Thursday, November 12, 2020

A Nace Family Recipe: Light Bread

 This post originally appeared on my "Peevish Pen" blog back in June of 2007 as "Another Family Recipe: Light Bread." Since it's a recipe my grandmother probably got from her grandmother, it's worth posting here:

Grandma's Light Bread

One of the delights of my childhood was going to Grandma’s house on Sunday and smelling her light bread baking. Eating it hot from the oven was even more delightful. She had both a wood stove and a gas stove in her kitchen. She used the wood stove for baking the bread and for most of her cooking. I rarely saw her use the gas stove.
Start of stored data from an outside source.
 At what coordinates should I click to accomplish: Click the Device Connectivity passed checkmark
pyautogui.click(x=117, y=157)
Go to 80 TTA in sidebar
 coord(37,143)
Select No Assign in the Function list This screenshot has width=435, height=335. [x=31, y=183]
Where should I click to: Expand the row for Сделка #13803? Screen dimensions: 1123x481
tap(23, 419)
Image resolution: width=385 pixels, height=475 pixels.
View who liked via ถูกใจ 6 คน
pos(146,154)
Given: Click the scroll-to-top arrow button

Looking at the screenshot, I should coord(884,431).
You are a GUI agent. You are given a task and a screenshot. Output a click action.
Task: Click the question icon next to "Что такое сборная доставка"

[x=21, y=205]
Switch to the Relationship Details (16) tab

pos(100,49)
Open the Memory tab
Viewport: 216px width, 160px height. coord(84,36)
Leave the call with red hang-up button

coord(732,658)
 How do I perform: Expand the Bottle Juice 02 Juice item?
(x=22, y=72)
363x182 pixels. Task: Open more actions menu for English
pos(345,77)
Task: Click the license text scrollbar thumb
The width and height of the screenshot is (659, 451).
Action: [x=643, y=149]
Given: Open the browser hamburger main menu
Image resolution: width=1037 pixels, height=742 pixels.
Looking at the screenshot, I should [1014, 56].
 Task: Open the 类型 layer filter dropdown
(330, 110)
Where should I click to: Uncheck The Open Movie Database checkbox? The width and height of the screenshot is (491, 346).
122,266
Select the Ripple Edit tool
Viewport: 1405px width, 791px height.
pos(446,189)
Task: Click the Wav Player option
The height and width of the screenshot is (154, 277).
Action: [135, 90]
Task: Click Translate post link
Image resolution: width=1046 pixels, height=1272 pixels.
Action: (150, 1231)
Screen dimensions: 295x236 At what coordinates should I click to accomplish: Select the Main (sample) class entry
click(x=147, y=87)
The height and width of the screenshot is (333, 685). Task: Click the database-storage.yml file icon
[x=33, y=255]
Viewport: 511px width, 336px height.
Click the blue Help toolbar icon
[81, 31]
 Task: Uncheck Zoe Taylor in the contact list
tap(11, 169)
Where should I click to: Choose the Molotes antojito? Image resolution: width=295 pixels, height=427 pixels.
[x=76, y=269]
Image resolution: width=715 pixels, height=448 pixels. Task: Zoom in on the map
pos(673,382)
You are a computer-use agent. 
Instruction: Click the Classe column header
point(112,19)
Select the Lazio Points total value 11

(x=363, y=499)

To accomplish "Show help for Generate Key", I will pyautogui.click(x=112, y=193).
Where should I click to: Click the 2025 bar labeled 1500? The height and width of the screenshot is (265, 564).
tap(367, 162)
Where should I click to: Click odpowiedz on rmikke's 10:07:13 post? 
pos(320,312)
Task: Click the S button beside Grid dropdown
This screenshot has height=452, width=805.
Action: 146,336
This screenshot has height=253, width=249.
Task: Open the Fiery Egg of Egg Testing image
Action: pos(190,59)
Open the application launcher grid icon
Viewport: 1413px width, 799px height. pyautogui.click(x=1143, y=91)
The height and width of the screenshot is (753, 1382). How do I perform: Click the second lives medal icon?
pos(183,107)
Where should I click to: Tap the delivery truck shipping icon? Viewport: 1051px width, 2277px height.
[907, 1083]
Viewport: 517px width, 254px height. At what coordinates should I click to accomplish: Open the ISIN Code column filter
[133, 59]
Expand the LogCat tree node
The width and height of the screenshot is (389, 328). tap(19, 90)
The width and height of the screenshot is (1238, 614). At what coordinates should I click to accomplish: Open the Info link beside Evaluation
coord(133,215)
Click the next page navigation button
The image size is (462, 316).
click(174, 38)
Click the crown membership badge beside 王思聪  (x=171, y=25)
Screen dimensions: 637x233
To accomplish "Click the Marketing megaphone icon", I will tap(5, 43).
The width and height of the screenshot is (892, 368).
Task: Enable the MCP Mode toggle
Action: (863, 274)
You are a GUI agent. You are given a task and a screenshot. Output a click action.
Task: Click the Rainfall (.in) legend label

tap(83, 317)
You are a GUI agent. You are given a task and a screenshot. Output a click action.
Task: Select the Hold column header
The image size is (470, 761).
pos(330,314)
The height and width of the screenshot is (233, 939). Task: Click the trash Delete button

Mattie Blanche Nace Ruble—who lived to be nearly 97—grew up in Lithia, Virginia, but moved to Roanoke when she married a railroad man. Here is a picture of her as a young mother with her three children (Lawrence, the oldest; Raymond, the baby; and Alene, my mother).


Grandma probably got the recipe from her mother, Sulmena Frances Spence Nace, pictured here with her husband, William Robert Nace.


Grandma Ruble’s Light Bread

1 cake or package of yeast
1 tablespoon sugar
1 tablespoon shortening (She used lard but Crisco works)
6 cups plain flour
1 teaspoon of salt
1 pint lukewarm water

Dissolve 1 cake yeast and 1 Tbs. sugar in one pint lukewarm water. Add 1 Tbs. shortening (Crisco) and 3 cups plain flour. Beat until smooth. Then add 1 tsp. salt and 3 more cups of flour—or enough to make a dough that is easily handled.

Knead the dough until smooth and elastic–about 10 minutes. Place dough in greased bowl, cover, and set in a moderately warm place, free from drafts, until light (about 50 minutes).

Punch down dough and form into rolls. Place rolls in greased bread pans, cover, and let rise one hour. Bake 30 minutes in preheated 350 degree oven. [Note: I added the time and temperature that worked for me.]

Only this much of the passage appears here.